Getting Started#
Installation#
Docker#
The quickest way to get started with TUV-x is with Docker. The only requirement is that you have Docker Desktop installed and running. With Docker Desktop running, open a terminal window.
To get the latest release of TUV-x, run the following command to start the TUV-x container:
docker run -it ghcr.io/NCAR/tuv-x:release bash
To get the most recent, pre-release version of TUV-x instead run:
docker run -it ghcr.io/NCAR/tuv-x:main bash
Inside the container, you can run the TUV-x tests from the /build/
folder:
cd build/
make test
Local Installation#
To build TUV-x locally, you will need to have:
If you plan to run the TUV-x tests, you will also need Python 3.x with numpy and scipy.
First, clone the TUV-x repo:
git clone https://github.com/NCAR/tuv-x.git
cd tuv-x
Alternatively, you can download the TUV-x source code for a particular release here.
To build TUV-x, from the root TUV-x folder run:
mkdir build
cd build/
export JSON_FORTRAN_HOME=/path/to/json-fortran/installation/
cmake ..
make -j 8
make test
The JSON_FORTRAN_HOME
environment variable should point to the root JSON-Fortran
installation folder, such that the jsonfortran library is located at
JSON_FORTRAN_HOME/lib/libjsonfortran.so
.
Depending on where you have the NetCDF library installed, you may also need to set the CMake variables for paths to their include folders and to the library files.

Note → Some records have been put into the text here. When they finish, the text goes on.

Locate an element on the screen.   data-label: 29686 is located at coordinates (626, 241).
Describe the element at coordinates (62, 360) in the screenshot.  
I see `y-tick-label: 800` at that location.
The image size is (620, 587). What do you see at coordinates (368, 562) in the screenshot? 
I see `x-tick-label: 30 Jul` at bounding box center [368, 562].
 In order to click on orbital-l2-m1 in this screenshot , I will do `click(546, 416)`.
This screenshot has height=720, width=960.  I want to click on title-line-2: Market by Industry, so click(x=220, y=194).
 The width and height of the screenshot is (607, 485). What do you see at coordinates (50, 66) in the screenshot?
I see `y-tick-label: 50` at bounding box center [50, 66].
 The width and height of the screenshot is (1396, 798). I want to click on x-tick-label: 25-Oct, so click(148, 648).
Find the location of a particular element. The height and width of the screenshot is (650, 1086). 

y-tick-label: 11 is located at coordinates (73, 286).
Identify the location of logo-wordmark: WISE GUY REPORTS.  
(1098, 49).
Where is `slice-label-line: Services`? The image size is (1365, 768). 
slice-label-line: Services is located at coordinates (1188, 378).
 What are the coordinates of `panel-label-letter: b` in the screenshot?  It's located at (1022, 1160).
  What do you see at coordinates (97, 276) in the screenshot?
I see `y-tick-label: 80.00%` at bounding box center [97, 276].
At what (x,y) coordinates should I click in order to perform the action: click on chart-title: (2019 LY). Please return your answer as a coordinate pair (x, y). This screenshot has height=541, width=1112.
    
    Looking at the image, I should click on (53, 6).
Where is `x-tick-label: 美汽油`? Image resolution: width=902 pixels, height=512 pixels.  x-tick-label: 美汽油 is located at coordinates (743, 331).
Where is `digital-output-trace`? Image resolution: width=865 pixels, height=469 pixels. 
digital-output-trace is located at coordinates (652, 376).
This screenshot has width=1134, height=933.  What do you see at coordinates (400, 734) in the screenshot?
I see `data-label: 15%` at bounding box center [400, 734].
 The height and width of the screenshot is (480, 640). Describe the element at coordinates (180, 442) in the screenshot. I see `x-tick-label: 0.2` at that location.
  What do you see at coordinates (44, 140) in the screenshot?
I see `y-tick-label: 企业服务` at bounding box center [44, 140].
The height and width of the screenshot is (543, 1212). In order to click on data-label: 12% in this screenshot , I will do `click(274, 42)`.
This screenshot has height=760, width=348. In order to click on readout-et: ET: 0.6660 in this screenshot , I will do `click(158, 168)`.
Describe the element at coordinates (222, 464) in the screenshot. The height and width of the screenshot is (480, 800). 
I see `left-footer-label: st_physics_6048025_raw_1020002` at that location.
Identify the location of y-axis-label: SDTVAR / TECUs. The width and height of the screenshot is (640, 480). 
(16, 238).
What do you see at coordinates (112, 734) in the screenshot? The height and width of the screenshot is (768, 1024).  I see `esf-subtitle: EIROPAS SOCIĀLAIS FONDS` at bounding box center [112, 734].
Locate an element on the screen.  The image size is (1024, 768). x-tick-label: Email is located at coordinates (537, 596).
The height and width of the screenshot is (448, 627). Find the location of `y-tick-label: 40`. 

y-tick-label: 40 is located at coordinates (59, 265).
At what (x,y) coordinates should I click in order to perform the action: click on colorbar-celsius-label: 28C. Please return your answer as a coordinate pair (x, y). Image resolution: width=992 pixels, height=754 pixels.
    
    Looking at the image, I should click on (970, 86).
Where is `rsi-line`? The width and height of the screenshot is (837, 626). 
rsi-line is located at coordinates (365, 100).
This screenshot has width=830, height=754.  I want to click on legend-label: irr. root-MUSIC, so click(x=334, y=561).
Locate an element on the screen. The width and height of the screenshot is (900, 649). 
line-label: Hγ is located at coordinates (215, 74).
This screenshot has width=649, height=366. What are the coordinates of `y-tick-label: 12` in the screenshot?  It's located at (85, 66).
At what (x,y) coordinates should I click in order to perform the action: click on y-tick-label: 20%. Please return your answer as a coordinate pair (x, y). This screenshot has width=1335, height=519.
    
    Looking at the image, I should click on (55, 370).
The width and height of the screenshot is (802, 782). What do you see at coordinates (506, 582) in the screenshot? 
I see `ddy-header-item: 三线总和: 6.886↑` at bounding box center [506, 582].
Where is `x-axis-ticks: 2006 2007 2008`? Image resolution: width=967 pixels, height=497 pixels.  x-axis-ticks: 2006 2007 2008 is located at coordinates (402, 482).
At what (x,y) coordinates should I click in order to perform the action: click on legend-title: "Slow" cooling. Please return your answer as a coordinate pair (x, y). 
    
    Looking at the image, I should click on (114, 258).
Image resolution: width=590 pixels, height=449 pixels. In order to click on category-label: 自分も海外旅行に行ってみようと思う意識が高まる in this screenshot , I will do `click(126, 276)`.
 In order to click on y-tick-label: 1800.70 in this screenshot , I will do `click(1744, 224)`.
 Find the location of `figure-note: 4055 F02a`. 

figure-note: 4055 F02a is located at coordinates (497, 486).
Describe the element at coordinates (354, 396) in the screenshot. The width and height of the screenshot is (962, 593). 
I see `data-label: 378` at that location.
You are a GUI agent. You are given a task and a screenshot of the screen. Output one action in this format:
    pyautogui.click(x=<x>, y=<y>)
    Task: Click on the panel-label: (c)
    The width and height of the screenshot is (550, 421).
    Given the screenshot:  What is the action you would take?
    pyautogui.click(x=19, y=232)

After verifying that the tests pass, you can instal tuv-x with make install
.
This will install the tuv-x standalone binary, the static library,
and some data files. The install location will be the default
for your system but you can change the location by modifying
CMAKE_INSTALL_PREFIX
during the cmake configure phase.
Assuming your prefix is /usr/local
TUV-x will install into your file system
with these paths:
:: tree -L 3 --filelimit=5 /usr/local/ncar
/usr/local/ncar
└── tuvx-0.3.0
├── bin
│ └── tuv-x
├── data [7 entries exceeds filelimit, not opening dir]
├── examples
│ └── full_config.json
├── include [104 entries exceeds filelimit, not opening dir]
└── lib
└── libtuvx.a
To include TUV-x in your cmake project after installing TUV-x, you can
find TUV-x with find_package
and add it to your target like this
find_package(tuvx REQUIRED)
target_link_libraries(your_lib
PUBLIC
musica::tuvx
)
MPI Support#
To build TUV-x with MPI support, first clone or download the TUV-x source code as described in Local Installation. Then, from the root TUV-x folder, you can build a Docker image with MPI support and run it in a container:
docker build -t tuv-x . -f Dockerfile.mpi
docker run -it tuv-x bash
make test
Alternatively, you can follow the instructions in Local Installation, replacing the call to cmake with:
cmake -D CMAKE_Fortran_COMPILER=/path/to/mpif90 \
-D TUVX_ENABLE_MPI:BOOL=TRUE \
..
You should replace path/to/mpif90
with the path to your local Fortran MPI compiler.